[Dataset records Boundary: Start]
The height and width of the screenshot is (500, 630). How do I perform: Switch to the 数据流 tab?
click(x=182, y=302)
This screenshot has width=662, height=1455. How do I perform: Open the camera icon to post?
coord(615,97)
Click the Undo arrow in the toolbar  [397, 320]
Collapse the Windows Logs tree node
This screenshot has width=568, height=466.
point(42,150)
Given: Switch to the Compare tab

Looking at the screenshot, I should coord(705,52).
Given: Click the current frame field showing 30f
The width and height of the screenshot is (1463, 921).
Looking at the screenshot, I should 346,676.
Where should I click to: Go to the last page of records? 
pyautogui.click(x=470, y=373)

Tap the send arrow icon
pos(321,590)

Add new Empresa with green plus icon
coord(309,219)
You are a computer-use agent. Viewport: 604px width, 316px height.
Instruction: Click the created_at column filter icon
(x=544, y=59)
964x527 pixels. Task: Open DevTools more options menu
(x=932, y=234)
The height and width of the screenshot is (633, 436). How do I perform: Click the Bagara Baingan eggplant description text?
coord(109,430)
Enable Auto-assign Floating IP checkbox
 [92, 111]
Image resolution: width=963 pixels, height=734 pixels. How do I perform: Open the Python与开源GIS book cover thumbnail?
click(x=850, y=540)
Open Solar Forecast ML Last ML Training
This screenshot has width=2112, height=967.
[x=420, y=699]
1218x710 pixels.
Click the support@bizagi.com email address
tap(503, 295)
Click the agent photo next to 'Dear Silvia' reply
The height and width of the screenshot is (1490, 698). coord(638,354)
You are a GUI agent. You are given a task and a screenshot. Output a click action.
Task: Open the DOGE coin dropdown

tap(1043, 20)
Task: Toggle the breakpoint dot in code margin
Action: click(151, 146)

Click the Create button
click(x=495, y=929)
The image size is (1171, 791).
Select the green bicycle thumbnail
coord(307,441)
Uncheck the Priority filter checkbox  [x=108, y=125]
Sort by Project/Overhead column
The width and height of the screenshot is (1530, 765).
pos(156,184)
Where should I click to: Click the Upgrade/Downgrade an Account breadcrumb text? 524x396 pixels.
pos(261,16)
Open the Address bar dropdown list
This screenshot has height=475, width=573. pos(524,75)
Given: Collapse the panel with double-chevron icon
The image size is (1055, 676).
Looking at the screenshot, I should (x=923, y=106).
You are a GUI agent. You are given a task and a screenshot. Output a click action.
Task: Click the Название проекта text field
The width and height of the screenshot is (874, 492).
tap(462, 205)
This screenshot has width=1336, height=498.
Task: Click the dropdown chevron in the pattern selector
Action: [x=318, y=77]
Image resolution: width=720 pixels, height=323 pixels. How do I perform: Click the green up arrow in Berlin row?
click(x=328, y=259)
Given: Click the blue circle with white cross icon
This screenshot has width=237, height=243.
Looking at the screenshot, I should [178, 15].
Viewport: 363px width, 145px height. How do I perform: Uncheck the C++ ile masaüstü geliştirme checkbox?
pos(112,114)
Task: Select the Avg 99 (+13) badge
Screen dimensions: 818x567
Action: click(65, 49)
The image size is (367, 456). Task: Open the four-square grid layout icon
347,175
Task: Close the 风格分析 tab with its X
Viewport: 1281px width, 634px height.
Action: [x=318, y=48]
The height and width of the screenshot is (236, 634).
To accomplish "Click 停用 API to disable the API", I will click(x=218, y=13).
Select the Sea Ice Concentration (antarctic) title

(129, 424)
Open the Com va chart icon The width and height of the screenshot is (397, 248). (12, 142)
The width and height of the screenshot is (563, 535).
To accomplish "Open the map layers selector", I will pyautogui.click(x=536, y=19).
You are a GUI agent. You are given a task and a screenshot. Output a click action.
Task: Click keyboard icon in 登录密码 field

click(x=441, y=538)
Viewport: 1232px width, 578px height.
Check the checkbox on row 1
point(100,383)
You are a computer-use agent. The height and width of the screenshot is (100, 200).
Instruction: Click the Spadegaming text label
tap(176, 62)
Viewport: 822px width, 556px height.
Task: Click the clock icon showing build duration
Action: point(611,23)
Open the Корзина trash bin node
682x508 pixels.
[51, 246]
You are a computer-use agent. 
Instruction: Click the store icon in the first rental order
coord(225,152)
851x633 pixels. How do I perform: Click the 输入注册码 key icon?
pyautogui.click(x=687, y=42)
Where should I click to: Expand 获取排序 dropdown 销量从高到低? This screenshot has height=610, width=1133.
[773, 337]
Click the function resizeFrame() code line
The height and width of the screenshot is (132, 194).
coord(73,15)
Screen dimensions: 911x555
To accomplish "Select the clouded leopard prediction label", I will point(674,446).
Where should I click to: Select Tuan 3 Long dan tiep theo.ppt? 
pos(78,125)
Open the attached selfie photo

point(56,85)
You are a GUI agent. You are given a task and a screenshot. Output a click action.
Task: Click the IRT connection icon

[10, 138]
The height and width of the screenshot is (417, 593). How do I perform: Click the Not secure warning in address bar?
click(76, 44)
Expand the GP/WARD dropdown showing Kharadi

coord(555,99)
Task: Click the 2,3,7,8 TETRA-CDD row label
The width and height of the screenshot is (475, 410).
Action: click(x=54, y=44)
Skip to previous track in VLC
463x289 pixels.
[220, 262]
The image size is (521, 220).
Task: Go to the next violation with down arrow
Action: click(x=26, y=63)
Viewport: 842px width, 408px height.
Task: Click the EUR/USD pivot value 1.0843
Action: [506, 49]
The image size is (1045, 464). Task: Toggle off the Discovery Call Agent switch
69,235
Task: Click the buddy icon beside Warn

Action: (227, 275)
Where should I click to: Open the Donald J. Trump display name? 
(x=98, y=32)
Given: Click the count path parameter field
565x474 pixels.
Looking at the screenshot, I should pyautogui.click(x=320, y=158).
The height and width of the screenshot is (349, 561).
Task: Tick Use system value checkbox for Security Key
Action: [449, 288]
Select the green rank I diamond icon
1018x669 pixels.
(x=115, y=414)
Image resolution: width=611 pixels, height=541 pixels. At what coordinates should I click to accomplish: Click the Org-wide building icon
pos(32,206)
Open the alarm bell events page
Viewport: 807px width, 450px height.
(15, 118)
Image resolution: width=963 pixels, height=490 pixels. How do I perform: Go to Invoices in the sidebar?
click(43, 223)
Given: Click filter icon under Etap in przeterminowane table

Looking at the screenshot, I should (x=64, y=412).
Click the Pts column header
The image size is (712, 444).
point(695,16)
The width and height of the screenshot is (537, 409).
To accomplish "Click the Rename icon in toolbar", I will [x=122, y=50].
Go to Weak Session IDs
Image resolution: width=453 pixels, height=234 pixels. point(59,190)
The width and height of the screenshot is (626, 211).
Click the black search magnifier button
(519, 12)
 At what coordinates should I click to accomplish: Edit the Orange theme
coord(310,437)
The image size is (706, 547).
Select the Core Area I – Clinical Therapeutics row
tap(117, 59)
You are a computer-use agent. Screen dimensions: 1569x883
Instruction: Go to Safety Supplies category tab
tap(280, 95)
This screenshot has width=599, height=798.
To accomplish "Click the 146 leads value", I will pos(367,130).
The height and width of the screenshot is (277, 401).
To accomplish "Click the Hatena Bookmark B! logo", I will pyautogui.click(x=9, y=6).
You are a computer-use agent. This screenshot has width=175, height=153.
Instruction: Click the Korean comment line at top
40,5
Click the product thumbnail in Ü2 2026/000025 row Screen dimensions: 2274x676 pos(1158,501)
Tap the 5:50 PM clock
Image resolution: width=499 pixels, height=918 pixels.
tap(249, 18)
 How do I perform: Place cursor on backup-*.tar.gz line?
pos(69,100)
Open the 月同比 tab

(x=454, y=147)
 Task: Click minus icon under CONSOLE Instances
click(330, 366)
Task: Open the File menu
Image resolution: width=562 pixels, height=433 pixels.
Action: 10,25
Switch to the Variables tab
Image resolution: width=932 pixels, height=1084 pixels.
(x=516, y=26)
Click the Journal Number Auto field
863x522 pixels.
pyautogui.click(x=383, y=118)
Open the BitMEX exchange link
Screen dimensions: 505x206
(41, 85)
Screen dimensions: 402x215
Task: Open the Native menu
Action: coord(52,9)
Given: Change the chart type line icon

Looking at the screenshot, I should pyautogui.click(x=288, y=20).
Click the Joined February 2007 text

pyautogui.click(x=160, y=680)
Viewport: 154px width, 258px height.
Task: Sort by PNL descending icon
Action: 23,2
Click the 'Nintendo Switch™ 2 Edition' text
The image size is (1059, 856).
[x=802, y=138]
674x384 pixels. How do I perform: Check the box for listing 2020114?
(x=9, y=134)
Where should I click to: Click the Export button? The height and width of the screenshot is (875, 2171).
[Dataset records Boundary: End]
The task:
Check each line above for the string "toolbar" and show the ones that have it.

Answer to the exercise:
Click the Undo arrow in the toolbar  [397, 320]
To accomplish "Click the Rename icon in toolbar", I will [x=122, y=50].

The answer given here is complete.